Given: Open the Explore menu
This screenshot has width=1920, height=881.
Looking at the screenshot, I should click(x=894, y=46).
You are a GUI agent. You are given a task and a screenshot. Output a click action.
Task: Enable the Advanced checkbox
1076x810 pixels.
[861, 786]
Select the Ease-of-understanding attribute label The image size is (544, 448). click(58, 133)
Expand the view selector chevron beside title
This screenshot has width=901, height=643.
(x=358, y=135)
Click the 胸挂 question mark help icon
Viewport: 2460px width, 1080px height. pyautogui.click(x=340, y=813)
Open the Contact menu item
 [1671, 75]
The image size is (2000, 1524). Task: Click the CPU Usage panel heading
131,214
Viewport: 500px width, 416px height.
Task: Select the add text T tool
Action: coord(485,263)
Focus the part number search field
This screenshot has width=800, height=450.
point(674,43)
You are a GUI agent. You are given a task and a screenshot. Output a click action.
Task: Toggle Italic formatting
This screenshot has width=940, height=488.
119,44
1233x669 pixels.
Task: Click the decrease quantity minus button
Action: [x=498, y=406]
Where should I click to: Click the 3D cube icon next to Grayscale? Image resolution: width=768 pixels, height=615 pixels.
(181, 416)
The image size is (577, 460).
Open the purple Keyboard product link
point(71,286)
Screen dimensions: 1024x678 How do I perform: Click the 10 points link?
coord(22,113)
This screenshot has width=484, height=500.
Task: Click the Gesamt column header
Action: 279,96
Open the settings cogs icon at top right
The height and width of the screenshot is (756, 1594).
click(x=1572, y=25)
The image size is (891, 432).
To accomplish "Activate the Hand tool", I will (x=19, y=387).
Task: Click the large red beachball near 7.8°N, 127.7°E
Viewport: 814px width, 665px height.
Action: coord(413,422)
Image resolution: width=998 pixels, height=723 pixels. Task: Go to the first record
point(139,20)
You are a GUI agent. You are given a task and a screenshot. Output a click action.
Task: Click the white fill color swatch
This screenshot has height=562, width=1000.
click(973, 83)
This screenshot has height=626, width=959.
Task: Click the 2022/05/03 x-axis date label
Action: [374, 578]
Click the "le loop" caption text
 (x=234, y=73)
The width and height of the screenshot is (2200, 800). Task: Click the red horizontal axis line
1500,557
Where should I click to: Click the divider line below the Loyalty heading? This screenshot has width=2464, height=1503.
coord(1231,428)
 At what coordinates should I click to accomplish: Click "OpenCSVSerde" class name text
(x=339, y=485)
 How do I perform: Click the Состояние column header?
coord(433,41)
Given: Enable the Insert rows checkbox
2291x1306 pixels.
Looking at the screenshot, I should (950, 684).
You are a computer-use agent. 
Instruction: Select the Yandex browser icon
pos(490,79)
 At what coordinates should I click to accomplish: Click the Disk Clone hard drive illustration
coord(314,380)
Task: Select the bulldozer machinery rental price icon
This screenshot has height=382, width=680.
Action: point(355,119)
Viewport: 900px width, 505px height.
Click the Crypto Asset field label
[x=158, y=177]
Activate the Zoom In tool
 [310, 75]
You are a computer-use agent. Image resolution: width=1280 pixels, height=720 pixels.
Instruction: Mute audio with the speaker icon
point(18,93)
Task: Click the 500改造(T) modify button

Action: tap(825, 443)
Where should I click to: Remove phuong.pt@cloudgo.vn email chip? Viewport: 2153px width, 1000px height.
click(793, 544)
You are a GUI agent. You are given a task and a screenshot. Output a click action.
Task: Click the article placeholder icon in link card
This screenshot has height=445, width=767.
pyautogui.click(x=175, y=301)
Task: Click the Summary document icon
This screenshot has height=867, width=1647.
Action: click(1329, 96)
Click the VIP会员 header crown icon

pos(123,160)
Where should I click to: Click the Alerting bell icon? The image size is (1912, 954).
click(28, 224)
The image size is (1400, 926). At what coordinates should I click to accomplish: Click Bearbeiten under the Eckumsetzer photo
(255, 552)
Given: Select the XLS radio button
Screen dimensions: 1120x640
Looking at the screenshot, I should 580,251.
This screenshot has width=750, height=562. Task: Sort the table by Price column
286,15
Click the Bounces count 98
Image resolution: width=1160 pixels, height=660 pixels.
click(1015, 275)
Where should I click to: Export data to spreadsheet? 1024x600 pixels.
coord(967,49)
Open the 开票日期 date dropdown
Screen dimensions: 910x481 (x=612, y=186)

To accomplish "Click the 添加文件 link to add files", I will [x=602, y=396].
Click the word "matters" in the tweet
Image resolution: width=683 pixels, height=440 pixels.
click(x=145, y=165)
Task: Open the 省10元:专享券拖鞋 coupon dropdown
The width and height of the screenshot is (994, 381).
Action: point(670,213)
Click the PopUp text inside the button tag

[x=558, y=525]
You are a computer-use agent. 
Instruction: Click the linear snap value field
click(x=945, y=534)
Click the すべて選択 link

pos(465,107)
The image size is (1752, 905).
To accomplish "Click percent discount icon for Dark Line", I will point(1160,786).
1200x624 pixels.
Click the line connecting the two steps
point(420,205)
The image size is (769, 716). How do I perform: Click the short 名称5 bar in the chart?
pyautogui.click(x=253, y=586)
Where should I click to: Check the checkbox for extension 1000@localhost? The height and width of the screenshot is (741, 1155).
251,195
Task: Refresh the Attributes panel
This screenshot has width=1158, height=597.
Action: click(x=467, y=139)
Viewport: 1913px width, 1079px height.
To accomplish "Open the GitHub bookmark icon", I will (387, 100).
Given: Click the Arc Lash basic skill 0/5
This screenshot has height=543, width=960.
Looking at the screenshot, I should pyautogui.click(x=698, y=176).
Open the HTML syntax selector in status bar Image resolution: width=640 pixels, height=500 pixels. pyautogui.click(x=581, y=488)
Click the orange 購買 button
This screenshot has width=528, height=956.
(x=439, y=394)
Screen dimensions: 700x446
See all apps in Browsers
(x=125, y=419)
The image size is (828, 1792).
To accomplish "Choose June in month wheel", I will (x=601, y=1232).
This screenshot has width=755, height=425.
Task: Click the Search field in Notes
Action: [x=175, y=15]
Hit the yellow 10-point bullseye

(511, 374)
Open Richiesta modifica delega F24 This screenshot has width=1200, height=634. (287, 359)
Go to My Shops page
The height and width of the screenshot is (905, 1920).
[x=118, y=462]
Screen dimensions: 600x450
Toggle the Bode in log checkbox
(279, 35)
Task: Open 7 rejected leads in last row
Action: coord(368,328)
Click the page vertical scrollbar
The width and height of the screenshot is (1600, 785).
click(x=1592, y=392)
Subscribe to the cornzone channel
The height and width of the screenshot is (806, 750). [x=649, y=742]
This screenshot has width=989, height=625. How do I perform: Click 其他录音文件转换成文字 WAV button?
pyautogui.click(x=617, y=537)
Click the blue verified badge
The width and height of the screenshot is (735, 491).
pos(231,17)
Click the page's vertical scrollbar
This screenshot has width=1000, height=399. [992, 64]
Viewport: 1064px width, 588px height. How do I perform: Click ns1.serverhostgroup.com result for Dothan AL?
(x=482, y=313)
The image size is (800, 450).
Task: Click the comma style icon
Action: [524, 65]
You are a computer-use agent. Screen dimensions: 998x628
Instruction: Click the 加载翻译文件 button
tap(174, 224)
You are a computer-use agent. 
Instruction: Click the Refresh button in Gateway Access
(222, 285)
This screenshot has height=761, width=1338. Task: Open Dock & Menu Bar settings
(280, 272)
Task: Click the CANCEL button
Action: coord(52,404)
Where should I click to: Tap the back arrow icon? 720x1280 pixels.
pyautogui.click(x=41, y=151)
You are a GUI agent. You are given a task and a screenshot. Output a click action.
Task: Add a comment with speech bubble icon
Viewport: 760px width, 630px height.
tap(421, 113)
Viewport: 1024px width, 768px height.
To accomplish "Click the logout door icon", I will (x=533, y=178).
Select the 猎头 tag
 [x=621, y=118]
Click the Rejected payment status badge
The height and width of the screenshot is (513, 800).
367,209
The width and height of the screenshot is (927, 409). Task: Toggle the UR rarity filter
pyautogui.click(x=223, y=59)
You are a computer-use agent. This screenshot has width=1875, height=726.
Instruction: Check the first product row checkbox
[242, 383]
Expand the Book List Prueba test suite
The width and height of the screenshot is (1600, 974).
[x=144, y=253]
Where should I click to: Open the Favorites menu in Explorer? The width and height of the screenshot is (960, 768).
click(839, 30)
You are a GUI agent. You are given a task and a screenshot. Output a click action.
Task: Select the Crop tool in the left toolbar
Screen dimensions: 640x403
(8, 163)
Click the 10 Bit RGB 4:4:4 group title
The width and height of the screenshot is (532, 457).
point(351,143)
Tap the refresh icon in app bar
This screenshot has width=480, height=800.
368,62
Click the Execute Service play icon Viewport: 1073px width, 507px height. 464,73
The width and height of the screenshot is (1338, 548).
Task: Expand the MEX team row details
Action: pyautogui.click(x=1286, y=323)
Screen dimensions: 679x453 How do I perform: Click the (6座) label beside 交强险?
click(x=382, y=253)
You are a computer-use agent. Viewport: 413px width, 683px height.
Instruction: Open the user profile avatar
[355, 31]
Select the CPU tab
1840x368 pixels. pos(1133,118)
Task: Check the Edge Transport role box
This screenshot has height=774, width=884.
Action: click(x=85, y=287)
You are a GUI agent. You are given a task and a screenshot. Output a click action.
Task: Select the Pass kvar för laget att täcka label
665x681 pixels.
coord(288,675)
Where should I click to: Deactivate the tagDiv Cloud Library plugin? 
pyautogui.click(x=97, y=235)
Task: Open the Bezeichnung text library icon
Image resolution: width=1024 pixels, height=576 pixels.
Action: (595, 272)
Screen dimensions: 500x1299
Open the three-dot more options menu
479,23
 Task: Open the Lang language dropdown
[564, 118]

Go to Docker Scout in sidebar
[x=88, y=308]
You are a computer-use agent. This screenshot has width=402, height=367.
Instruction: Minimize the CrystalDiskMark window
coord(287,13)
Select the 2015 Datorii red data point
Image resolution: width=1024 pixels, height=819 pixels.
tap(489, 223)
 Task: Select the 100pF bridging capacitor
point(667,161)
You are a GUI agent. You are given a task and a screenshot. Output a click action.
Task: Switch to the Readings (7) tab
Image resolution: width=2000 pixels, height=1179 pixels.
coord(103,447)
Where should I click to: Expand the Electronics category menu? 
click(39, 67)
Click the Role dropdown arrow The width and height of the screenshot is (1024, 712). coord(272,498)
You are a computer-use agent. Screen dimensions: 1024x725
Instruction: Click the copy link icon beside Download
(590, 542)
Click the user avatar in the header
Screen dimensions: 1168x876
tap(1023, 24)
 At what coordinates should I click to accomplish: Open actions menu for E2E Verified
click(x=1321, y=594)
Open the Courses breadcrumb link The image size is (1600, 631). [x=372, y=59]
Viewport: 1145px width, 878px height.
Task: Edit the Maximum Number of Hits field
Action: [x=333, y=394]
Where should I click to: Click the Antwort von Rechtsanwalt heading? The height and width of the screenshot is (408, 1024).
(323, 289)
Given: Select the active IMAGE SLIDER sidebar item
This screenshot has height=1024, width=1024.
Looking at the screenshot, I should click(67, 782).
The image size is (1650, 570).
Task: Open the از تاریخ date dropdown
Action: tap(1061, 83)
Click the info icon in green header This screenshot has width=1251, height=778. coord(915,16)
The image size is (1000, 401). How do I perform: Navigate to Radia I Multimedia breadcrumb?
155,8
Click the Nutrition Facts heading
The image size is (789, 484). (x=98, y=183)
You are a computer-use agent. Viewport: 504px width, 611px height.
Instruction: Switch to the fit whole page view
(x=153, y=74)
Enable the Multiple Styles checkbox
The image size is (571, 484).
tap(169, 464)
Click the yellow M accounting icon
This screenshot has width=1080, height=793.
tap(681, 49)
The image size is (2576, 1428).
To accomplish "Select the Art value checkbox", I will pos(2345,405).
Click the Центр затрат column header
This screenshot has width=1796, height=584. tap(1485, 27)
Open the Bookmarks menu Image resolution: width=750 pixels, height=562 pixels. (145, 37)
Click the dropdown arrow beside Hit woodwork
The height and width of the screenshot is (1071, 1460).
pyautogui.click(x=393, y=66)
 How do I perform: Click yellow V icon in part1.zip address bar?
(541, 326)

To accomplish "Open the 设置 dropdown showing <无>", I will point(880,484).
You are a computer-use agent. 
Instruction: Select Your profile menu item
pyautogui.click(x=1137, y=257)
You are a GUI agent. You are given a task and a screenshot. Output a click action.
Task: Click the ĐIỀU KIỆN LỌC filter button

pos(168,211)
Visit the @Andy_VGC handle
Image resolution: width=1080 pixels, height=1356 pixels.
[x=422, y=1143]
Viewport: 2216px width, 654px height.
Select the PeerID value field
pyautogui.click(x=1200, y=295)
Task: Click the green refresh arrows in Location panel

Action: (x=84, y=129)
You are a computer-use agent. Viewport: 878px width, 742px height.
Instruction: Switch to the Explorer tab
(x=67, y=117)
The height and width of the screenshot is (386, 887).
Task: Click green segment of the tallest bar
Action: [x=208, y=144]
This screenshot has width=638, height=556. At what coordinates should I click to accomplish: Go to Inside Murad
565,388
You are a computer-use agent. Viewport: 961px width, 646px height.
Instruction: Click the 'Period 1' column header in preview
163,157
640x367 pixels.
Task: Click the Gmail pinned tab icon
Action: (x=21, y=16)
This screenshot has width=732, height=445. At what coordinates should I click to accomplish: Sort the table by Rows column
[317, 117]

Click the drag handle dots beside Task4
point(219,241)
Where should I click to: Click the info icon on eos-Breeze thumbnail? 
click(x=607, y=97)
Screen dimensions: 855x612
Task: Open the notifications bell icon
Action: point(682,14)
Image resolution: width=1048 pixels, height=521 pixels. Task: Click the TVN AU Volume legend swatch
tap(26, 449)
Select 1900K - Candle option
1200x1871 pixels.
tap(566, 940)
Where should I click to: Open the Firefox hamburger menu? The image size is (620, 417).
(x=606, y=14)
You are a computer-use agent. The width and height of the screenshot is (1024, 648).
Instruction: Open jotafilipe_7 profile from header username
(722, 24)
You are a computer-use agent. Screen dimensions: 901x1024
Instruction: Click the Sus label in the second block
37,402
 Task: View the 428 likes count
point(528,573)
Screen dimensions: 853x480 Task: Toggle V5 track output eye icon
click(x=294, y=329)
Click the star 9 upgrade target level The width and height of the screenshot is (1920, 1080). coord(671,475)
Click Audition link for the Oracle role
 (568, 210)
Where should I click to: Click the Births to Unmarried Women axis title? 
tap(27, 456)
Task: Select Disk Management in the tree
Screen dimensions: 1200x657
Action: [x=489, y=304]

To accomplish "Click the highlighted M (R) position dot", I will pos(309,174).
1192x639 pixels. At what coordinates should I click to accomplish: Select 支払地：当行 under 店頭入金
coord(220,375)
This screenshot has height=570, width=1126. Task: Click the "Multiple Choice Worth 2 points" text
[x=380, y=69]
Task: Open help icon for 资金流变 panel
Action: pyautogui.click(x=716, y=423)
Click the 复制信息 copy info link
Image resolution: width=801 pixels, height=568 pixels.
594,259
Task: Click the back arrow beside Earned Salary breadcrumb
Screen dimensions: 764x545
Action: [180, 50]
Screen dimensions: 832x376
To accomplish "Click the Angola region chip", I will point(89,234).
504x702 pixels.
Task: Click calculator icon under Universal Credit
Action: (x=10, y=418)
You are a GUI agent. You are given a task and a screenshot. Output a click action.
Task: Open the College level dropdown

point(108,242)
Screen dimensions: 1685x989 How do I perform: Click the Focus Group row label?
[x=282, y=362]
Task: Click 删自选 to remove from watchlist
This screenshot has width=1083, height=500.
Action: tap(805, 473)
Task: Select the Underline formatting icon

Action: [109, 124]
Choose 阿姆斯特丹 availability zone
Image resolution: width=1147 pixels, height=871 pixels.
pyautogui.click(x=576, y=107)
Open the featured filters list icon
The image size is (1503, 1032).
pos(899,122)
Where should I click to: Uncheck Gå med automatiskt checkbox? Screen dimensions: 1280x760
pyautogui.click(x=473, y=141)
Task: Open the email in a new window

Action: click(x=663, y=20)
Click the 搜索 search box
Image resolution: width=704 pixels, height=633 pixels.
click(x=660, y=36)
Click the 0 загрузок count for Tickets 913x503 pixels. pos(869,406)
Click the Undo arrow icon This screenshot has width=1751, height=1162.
========
What to produce: Above is a listing; print exactly its lines from the one with "This screenshot has width=940, height=488." through the one with "The image size is (891, 432).", and no other lines.

Written reply:
This screenshot has width=940, height=488.
119,44
1233x669 pixels.
Task: Click the decrease quantity minus button
Action: [x=498, y=406]
Where should I click to: Click the 3D cube icon next to Grayscale? Image resolution: width=768 pixels, height=615 pixels.
(181, 416)
The image size is (577, 460).
Open the purple Keyboard product link
point(71,286)
Screen dimensions: 1024x678 How do I perform: Click the 10 points link?
coord(22,113)
This screenshot has width=484, height=500.
Task: Click the Gesamt column header
Action: 279,96
Open the settings cogs icon at top right
The height and width of the screenshot is (756, 1594).
click(x=1572, y=25)
The image size is (891, 432).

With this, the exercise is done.